Energy sector in Indonesia - Statistics & Facts

Indonesia is the world's largest archipelago, consisting of more than 17,000 islands. This poses a challenge for the nation to build its infrastructure. Even so, Indonesia had made significant progress in providing electricity throughout the country over the last decades. Nevertheless, access to electricity still differs greatly among the different islands. Less than 61 percent of households in eastern Indonesia such as East Nusa Tenggara and Papua had access to electricity, making these provinces with the lowest electrification ratios in the nation.

Energy supply in Indonesia mainly relies on fossil fuels

Fossil fuels like oil, gas and carbon are the primary energy supply in Indonesia, while renewable energy, principally hydro and geothermal, made up a small percentage of its energy mix supply. Electricity generation in Indonesia is especially dependent on fossil fuels, with the majority of the electricity coming from coal and natural gas, respectively.

Coal energy supply in Indonesia has risen steadily significant in the last ten years, hundred times more than hydropower energy supply across the nation. Even though key export markets are shifting toward alternative energy sources, the coal energy supply in Indonesia, the world's largest coal exporter, is expected to keep rising in the next decades. Knowing that the country’s renewable energy resources have not been fully explored, the state electricity firm PLN has started to build the country’s biggest hydropower plant (PLTA) in North Kalimantan in 2019, aiming to generate 1,350 megawatts (MW) upon the project’s completion in 2025.

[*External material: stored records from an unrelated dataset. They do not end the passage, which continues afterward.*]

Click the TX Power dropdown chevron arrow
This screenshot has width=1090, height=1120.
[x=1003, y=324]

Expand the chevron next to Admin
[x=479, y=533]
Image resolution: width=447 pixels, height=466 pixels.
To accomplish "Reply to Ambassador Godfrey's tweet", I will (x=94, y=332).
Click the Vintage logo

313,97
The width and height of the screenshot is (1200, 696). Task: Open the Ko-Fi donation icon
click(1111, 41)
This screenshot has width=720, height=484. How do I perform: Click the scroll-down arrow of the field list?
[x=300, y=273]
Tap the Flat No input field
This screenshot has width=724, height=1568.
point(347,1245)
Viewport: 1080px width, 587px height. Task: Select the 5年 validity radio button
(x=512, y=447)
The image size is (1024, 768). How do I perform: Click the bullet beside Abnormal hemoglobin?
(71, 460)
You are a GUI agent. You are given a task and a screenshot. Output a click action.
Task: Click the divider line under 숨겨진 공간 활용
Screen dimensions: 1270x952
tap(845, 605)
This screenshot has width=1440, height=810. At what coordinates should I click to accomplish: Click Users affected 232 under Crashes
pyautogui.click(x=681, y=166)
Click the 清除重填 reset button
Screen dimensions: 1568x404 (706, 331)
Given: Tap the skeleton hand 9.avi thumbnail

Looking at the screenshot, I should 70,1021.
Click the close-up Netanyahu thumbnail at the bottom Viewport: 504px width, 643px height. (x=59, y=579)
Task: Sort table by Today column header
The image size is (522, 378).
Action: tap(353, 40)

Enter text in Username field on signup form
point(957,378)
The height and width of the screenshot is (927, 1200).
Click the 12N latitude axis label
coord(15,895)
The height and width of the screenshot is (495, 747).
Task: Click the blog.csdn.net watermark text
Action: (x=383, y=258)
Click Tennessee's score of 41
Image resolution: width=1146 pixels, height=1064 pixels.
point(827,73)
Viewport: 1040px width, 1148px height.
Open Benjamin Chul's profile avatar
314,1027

Challenges facing the Indonesian energy sector

Primary energy demand in Indonesia has been increasing more than its average annual rate. Over the past decade, energy consumption per capita has risen steadily. This growth comes largely from the transportation and industrial sectors, which were still heavily dependent on oil. However, Indonesia's oil production has been declining for the past few years. While the investment value in the oil and gas sector in Indonesia is still high, its contribution to the state revenue has been declining.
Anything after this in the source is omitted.